Page extract >>
In his spontaneous remarks, Francis said the many attacks on the family are “very sad” and “very painful,” pointing out that while there are now many “new forms” of unions being proposed, such unions are “not marriage.” “It’s an association but not a marriage. And sometimes we have to say very clear things and we just have to say it.”

During the event married couples asked prepared questions, with Francis answering off the cuff.

The first couple said, “The Synod that has come to an end has helped us to become aware that many cultures no longer have a clear concept of the family.” They asked what advice Pope Francis had for those who want to “accompany our brothers and sisters who still feel unwelcomed in our Church? And to better accompany our young couples and families so they can become an irresistible and living proposition to those seeking a way to fulfillment.”

Without notes or a prepared text, Francis replied that the family “never was so attacked as it is nowadays. Directly attacked or really attacked.”

“Maybe I’m mistaken,” he added. “The historians of the Church would know how to tell us. But the family is under attack.”

“How many hurt families, how many broken marriages? How much relativism in the conception of the Sacrament of Matrimony?” he said. “In this moment, from the sociological point of view or from the point of view of human values, or from the point of view of the sacrament, of the Christian sacrament, there is a crisis in the family.”

As a solution to this crisis, the pope repeated many times that there must be “body-to-body accompaniment” from those in Christian marriages with those who reject the religious concept of marriage. The “pastoral help” the Church must offer to people in irregular situations, he said, “has to be body-to-body.”

Data supplied >>
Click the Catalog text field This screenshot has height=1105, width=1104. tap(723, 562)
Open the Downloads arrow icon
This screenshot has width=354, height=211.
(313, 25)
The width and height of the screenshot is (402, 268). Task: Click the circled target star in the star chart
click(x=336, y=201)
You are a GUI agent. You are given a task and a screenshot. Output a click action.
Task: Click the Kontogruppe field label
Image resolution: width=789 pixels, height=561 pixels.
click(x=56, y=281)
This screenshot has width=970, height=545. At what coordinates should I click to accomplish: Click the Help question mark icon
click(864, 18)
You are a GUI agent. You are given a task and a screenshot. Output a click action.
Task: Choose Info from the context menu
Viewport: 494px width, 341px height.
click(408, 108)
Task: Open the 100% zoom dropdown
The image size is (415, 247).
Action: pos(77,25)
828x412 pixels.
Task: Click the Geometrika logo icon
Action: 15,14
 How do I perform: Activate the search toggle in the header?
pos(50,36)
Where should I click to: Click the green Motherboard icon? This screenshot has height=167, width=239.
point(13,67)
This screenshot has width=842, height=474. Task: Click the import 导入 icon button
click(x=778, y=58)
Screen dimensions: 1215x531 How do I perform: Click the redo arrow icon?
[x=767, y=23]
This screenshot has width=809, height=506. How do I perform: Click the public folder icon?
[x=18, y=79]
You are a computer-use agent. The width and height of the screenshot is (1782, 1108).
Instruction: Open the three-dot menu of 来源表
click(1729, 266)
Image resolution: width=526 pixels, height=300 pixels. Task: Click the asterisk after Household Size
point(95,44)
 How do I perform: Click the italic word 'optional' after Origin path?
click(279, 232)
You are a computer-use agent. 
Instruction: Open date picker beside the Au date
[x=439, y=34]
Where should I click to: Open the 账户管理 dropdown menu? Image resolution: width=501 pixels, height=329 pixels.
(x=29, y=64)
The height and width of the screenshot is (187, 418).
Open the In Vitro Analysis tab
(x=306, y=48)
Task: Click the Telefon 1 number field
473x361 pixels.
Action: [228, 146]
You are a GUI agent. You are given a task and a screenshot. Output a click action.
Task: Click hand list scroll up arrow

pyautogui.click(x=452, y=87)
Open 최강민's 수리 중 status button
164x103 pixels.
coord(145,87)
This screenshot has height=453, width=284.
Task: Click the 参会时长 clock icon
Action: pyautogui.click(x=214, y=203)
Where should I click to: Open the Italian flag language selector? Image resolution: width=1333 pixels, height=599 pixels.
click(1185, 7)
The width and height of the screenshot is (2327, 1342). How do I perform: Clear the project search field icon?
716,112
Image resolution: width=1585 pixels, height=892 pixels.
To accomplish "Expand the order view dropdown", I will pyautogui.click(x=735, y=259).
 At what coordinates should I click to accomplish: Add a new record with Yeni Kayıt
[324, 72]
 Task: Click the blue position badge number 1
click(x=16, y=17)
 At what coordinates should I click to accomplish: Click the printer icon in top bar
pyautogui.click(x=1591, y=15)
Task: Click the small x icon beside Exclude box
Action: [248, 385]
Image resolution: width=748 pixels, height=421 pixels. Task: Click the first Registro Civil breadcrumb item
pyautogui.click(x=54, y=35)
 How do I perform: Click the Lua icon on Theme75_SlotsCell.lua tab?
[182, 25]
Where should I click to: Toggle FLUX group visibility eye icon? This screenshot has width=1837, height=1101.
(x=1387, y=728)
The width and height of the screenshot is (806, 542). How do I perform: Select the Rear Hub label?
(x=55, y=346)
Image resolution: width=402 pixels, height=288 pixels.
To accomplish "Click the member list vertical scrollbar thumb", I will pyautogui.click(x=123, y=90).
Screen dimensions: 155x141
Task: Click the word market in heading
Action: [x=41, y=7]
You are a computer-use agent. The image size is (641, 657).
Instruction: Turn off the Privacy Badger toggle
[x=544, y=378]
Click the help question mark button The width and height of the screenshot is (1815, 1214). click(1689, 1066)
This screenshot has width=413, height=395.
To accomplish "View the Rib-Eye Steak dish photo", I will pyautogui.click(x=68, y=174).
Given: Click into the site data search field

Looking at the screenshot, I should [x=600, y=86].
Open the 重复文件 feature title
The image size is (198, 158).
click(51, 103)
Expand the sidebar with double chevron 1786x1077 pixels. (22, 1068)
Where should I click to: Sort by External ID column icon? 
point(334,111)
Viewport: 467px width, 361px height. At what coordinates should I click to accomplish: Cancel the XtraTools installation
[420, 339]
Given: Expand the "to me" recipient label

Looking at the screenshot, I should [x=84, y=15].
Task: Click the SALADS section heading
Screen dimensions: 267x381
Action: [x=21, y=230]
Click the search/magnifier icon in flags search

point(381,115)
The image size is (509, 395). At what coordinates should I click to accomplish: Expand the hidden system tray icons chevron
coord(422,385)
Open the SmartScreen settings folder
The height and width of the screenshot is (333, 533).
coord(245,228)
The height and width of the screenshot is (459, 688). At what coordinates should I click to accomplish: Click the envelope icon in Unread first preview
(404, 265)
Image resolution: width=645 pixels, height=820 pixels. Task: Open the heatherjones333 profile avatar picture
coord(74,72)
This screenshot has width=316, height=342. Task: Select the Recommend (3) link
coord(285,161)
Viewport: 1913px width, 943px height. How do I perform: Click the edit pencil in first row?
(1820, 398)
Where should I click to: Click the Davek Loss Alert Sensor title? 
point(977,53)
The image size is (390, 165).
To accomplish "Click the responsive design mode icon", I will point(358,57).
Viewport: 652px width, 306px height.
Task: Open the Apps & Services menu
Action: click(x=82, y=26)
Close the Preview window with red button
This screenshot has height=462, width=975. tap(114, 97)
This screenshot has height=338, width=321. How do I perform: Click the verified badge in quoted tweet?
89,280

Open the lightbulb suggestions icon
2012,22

Problem statement >>
Continue the report on Pope Francis's remarks about the family from the point where it stops. The data stands apart from the report on the pope's remarks and is not tied to it.

Reply >>
“That means accompaniment. That means to lose time. The great master of losing time is Jesus. Jesus who accompanies so that the consciences are cured. To teach, to accompany means to make a way together.”

Pope Francis added that it is “evident” that “the Sacrament of Matrimony has been devalued,” and has been reduced to merely a “rite.” “And then the sacrament is just a social matter, not so much religious but the strong thing is the social [aspect] and not the sacrament.”

He related that many times in his pastoral work he had found that young people showed little interest in the idea of sacramental marriage, focusing only on material and social concerns. Often, he said, he would ask a couple why they don’t get married, and they would respond that they don’t have enough money for the wedding party. “So the social is the most important part and not the sacrament,” he said.

He added that the poor or too brief preparation by parishes for couples entering marriage is a “sin of omission on the part of the pastors.”

“Especially because we want to save families and the sacrament, the accompaniment has to go much, much further. And it has to be body-by-body, to prepare them, to talk to them, to tell them what they are supposed to do because many do not know what they do,” Pope Francis said.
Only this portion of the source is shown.